If you think of Buddhism as a representing a path, then one starts from a point of ‘vexed mind’, for lack of a better term. The Buddha’s Four Noble Truths (suffering, cause of suffering, cessation of suffering and path to cessation) were presented in a framework so that they would be comprehensible at the starting point, the level of conventional reality. To minds unawakened to the true nature of reality, or ‘suffering’ and thus subject to a cyclical existence of birth and death. From this starting perspective, there’s the perception of one’s suffering as something solid and real and also of a real goal to end suffering that can be achieved. However, that’s an illusion. When I say ‘illusion’, I don’t mean it isn’t caused by something and that we don’t ‘feel bad’. It’s caused by the clinging and grasping to things, ideas, ‘self’. The ‘self’ is an illusion as well, we perceive it as inherently substantive and independent, but this is only a conventional view.

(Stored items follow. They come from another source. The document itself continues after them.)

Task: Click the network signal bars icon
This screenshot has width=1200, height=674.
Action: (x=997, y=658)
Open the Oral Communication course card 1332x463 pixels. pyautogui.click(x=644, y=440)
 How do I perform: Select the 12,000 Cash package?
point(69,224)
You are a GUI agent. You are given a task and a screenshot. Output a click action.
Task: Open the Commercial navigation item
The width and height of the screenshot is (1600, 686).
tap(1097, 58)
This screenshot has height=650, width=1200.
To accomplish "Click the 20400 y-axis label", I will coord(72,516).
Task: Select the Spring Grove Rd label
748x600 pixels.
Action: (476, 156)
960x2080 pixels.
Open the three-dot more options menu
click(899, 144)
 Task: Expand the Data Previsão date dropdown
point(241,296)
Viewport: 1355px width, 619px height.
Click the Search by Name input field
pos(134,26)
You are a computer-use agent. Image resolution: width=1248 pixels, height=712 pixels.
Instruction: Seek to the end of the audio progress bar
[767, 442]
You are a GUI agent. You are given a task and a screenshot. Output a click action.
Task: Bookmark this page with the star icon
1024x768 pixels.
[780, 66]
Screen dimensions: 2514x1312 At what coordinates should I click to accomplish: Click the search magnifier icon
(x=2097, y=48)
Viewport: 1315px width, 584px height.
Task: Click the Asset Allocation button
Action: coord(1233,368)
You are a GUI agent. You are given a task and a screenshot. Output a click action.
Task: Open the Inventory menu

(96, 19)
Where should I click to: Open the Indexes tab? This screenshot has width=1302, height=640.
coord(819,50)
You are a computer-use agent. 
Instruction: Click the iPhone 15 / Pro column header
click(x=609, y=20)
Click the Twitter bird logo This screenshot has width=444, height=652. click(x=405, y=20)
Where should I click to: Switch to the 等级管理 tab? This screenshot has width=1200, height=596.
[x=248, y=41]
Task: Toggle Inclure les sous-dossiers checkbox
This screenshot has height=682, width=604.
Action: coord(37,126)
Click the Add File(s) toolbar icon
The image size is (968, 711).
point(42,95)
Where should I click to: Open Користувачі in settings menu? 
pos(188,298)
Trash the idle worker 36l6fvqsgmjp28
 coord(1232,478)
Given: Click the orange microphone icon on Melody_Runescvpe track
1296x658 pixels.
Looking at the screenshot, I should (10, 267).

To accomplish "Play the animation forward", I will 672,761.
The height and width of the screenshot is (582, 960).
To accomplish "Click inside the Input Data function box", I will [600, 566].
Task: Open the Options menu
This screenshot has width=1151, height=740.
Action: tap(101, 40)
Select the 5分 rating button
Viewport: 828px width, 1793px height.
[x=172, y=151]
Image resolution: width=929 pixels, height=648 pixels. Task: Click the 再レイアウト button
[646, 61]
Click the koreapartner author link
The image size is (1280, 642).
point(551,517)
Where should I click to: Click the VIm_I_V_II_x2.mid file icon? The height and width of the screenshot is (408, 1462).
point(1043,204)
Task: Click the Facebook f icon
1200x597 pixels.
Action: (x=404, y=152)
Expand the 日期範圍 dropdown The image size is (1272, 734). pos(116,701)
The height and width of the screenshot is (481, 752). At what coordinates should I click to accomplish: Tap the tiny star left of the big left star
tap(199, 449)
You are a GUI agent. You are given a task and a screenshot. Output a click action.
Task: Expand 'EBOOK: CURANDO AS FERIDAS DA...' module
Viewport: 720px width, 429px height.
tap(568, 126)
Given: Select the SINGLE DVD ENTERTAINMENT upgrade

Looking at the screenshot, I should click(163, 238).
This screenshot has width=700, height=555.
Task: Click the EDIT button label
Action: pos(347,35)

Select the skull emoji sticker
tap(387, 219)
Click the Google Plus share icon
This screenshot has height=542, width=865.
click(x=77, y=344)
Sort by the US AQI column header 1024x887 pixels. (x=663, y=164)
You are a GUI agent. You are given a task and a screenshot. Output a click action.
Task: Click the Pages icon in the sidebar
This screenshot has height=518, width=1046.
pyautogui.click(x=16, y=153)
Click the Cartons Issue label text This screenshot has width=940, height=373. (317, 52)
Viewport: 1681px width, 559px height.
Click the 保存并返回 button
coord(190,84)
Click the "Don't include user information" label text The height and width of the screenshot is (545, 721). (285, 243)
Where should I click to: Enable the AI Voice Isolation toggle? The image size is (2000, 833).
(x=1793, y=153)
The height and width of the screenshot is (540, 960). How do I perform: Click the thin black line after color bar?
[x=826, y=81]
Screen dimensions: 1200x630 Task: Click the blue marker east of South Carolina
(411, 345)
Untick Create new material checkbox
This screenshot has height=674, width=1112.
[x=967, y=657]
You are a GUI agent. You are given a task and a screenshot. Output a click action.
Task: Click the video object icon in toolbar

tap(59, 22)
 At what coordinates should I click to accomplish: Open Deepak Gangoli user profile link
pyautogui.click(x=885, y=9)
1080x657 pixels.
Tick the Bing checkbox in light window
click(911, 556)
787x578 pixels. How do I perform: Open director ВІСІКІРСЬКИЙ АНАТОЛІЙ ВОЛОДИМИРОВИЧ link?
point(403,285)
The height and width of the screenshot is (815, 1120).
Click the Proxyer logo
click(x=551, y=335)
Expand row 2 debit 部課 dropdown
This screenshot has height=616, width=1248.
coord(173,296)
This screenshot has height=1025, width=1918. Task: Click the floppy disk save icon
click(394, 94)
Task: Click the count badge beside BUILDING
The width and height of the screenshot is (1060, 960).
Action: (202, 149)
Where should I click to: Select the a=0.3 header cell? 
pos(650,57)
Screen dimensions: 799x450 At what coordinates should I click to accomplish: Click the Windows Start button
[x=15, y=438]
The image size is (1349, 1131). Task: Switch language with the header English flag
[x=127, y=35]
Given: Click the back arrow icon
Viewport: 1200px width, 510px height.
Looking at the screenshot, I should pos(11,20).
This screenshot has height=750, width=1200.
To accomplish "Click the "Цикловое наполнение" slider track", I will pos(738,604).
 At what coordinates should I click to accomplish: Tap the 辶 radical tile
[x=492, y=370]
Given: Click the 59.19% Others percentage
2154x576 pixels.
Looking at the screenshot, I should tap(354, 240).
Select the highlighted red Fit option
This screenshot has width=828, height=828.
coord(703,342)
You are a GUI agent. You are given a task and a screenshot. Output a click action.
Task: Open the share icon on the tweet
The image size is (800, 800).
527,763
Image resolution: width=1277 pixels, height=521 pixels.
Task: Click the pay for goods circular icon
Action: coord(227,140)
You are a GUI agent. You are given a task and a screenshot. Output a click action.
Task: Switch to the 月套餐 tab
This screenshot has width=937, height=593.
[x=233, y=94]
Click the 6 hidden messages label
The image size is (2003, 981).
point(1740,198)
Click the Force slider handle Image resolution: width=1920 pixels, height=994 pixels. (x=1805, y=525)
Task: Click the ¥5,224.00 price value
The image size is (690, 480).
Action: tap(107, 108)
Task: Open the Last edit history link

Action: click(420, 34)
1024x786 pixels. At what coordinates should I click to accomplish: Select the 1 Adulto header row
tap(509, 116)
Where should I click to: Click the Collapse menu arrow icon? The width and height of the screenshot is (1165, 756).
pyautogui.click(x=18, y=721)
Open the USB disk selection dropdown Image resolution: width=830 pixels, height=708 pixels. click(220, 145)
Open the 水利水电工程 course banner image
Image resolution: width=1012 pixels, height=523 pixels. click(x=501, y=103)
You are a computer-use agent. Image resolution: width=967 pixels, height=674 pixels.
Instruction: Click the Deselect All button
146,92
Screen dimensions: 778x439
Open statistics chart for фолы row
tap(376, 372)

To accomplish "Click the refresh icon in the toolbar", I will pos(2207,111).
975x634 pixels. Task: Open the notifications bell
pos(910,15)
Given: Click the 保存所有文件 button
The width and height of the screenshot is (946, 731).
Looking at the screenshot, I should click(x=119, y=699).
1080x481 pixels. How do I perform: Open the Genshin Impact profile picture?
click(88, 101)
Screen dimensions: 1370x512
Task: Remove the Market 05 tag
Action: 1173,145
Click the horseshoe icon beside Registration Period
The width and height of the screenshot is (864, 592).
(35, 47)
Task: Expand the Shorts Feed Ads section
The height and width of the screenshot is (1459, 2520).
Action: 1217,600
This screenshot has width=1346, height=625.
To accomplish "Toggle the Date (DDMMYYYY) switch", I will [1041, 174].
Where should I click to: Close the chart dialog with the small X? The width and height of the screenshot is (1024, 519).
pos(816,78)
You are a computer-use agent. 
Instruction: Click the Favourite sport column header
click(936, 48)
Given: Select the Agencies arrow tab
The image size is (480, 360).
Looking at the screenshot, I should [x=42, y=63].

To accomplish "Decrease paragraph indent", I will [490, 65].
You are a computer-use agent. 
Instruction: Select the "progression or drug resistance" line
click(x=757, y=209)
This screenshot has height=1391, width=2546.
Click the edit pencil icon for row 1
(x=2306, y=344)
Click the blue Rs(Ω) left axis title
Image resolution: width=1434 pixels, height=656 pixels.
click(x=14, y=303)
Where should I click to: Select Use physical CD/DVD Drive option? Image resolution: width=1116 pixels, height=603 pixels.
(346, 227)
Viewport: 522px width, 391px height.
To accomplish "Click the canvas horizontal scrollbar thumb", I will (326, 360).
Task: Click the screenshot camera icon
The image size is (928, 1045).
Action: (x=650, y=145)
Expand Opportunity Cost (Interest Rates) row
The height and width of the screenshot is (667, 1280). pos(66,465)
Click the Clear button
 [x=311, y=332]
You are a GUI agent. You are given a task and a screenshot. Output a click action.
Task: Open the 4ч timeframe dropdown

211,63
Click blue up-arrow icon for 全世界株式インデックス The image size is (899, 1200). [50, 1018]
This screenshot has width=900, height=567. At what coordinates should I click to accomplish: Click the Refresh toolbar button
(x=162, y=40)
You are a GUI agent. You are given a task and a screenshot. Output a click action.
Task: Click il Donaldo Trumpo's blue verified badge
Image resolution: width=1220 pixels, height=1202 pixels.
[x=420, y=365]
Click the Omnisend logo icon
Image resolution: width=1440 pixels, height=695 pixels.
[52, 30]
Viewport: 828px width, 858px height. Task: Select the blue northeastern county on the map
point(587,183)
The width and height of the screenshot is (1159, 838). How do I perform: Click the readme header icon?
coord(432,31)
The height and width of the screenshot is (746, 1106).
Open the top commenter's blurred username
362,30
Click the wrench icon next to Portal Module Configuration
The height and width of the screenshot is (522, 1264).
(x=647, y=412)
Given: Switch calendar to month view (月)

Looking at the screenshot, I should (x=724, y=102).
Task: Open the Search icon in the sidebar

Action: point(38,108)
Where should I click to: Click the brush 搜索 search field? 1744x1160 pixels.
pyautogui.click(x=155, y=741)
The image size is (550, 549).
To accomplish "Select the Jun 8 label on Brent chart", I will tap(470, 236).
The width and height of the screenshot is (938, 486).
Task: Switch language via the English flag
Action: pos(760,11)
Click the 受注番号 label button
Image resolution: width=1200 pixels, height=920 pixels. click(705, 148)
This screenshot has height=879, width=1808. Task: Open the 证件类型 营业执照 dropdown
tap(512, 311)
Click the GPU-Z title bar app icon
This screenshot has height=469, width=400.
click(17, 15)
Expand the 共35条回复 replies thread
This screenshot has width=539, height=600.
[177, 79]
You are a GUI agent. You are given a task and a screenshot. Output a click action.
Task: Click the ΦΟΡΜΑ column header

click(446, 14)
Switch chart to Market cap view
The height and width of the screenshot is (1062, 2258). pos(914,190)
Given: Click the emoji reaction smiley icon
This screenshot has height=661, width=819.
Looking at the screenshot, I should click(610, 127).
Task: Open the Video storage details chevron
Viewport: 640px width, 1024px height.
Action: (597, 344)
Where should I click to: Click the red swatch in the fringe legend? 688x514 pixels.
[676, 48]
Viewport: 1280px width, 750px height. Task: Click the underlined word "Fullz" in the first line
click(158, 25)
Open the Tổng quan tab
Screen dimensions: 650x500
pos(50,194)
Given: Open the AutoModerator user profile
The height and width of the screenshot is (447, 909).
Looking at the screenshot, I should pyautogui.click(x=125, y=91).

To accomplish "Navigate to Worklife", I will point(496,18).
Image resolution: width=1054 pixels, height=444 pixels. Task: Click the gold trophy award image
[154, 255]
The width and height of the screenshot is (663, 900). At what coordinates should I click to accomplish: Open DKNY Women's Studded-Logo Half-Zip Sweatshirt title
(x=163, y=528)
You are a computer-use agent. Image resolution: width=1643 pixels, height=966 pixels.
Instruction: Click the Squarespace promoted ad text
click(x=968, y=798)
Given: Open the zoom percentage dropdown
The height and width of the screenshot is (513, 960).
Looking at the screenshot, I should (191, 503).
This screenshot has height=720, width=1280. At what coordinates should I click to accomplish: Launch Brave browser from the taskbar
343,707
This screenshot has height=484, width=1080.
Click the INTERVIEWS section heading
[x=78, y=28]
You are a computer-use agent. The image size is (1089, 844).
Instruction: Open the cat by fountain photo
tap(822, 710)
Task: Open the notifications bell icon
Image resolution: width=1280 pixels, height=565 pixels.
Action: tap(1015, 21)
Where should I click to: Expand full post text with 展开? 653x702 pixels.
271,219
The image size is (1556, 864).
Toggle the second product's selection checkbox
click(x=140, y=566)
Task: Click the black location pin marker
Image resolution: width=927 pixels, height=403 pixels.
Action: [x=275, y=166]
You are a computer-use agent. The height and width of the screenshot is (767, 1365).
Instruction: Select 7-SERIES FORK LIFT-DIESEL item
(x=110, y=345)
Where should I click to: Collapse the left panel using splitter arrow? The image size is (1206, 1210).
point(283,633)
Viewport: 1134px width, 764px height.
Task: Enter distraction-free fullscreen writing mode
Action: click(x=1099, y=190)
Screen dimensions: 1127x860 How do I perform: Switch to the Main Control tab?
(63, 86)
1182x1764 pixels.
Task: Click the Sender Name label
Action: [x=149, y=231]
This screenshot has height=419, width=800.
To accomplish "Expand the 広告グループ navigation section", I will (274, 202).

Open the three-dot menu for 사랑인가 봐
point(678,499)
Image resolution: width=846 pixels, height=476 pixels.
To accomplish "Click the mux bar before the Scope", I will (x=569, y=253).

This is what the mind training aspect of Buddhism is about, perceiving ultimate reality, that which can only be pointed to in the conventional realm of concept and language. Again, “Nirvana” isn’t a place ‘somewhere else’ and awakening isn’t a goal that’s to be achieved, that’s a conventional perspective of it. But one has to actually do the training (Buddhist meditation, mindfulness practice, there are various techniques) to realize that. What happens over time is that the illusions slowly dissolve and there is what is sometimes characterized as ‘selfless awareness’.
Actually, according to Buddhism, reality is not an illusion. Saying that presents a potential for misunderstanding. Christians hear that and think it means that the real world is behind the one we see, like a heaven/world duality or like the Matrix - this is not what Buddhism says. Buddhism does not deny the reality of what is around us.
Here is what that phrase (reality is an illusion) really means:
When we look at our world around us, we see things and label them in certain ways, but they actually exist in ways we are not always percieving as accurately as we could.
For example, we see a wave in the water, and notice it moving from left to right. We conceive of it as a ‘thing’ as though seeing a bird flying from left to right. In reality, nothing is moving from left to right. The atoms making up the water are merely moving up and down. The ‘wave’ doesn’t really exist as such.
Likewise, the self doesn’t exist. There is no isolated thing we can say is the self. It’s all a bunch of interrelated particles moving around in a system. The self is an emergent property (to use a Complex Systems term) but this dissipates when the pattern of activity in the atoms changes.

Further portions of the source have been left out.